Molecular Crowding Effects on Stability and Kinetics of Trinucleotide Repeat Hairpins

Abstract

Numerous genetic disorders arise from the propensity of certain repetitive DNA sequences to form intrastrand, non-helical structures, such as hairpins, due to extensive self-complementarity. Within the cellular environment, the formation of these non-helical structures occurs within highly crowded conditions. Using single-molecule FRET microscopy, the effect of molecular crowding on the stability and dynamics of individual DNA hairpins containing the trinucleotide repeat sequences (CAG)N and (CTG)N were explored. These repeat sequences have central mismatches within each repeat unit that reduce the stability of intrastrand contacts between repeat units in the stem, leading to highly dynamic behavior for their hairpins.

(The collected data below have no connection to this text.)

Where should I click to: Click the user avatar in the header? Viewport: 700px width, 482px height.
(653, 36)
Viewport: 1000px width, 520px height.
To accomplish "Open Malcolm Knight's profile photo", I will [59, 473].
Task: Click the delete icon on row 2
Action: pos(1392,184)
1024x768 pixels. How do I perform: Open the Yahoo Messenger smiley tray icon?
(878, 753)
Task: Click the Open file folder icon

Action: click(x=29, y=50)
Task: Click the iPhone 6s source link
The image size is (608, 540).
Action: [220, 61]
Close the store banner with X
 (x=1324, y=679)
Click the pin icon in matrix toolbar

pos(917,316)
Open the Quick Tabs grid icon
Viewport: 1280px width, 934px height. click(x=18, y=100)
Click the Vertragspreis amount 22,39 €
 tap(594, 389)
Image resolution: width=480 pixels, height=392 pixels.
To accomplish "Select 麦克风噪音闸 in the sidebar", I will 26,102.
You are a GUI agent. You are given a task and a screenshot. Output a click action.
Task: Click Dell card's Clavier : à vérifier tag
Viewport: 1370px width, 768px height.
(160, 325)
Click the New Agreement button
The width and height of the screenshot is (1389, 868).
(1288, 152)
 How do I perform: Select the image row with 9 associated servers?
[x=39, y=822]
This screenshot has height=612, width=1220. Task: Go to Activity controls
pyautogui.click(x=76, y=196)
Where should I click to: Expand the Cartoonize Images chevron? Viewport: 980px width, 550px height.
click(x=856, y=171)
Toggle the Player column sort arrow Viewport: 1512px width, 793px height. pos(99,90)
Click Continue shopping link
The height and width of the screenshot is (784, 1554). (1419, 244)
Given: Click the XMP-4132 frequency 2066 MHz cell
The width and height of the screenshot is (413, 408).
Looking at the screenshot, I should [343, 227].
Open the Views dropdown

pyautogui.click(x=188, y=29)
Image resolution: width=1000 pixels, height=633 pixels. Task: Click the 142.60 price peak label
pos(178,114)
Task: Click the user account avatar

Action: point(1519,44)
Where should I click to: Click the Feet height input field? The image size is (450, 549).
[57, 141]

The structural dynamics for (CAG)N and (CTG)N trinucleotide repeat hairpins were quantified in the presence of molecular crowding agents (polyethylene glycol; PEG) with different sizes. Analysis of the transitions rates between the unstructured and closer conformations shows that an increase in molecular crowding promotes the formation of the hairpins. Strikingly, the crowding agents induce a greater acceleration of hairpin melting and overall destabilization, which contrasts with observations from controls with fully paired DNA hairpins. Under these conditions, the high mismatch content of these repeat hairpins becomes more destabilizing in the presence of PEG. The findings indicate that molecular crowding may confer some protective benefit to genomic DNA by disrupting these deleterious structures at smaller repeat sizes.